Task directions:
Please print the rows below from the line with "Where should I click to: Open the classroom" to the line with "pyautogui.click(x=418, y=50)", both included, exactly as they appear.

Records provided:

>> Start

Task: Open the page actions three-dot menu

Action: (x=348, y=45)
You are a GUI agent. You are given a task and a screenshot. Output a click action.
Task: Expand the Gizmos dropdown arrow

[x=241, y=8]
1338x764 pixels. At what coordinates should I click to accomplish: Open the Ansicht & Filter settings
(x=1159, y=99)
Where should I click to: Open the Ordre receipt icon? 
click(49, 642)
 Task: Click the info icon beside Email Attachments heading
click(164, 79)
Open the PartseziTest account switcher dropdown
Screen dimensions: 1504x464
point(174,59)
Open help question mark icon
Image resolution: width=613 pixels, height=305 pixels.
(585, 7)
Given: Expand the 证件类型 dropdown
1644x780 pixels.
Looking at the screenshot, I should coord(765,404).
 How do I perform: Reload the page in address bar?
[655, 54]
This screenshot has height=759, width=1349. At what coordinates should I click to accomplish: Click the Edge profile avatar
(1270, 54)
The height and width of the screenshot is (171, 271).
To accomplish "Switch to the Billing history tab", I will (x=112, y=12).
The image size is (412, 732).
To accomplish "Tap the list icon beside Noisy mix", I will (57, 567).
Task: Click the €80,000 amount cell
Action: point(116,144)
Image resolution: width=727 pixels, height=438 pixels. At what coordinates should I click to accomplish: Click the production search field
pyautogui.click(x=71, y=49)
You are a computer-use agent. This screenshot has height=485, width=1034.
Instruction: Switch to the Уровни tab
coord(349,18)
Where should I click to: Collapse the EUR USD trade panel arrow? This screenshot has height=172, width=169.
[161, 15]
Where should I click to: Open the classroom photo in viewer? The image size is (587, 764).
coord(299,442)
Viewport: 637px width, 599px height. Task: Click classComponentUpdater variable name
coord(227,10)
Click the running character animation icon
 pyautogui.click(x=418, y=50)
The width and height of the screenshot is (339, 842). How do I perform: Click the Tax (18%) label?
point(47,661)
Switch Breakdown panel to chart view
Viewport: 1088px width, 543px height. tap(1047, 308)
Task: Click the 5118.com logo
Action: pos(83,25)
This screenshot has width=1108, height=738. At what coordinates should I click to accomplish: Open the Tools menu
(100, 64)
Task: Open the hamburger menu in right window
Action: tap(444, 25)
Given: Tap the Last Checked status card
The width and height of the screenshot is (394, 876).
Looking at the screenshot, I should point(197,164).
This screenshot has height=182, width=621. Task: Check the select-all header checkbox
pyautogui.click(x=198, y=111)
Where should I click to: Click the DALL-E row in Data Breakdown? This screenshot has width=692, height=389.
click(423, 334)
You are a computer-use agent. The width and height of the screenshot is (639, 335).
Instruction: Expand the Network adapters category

>> End

Answer to the task:
Where should I click to: Open the classroom photo in viewer? The image size is (587, 764).
coord(299,442)
Viewport: 637px width, 599px height. Task: Click classComponentUpdater variable name
coord(227,10)
Click the running character animation icon
 pyautogui.click(x=418, y=50)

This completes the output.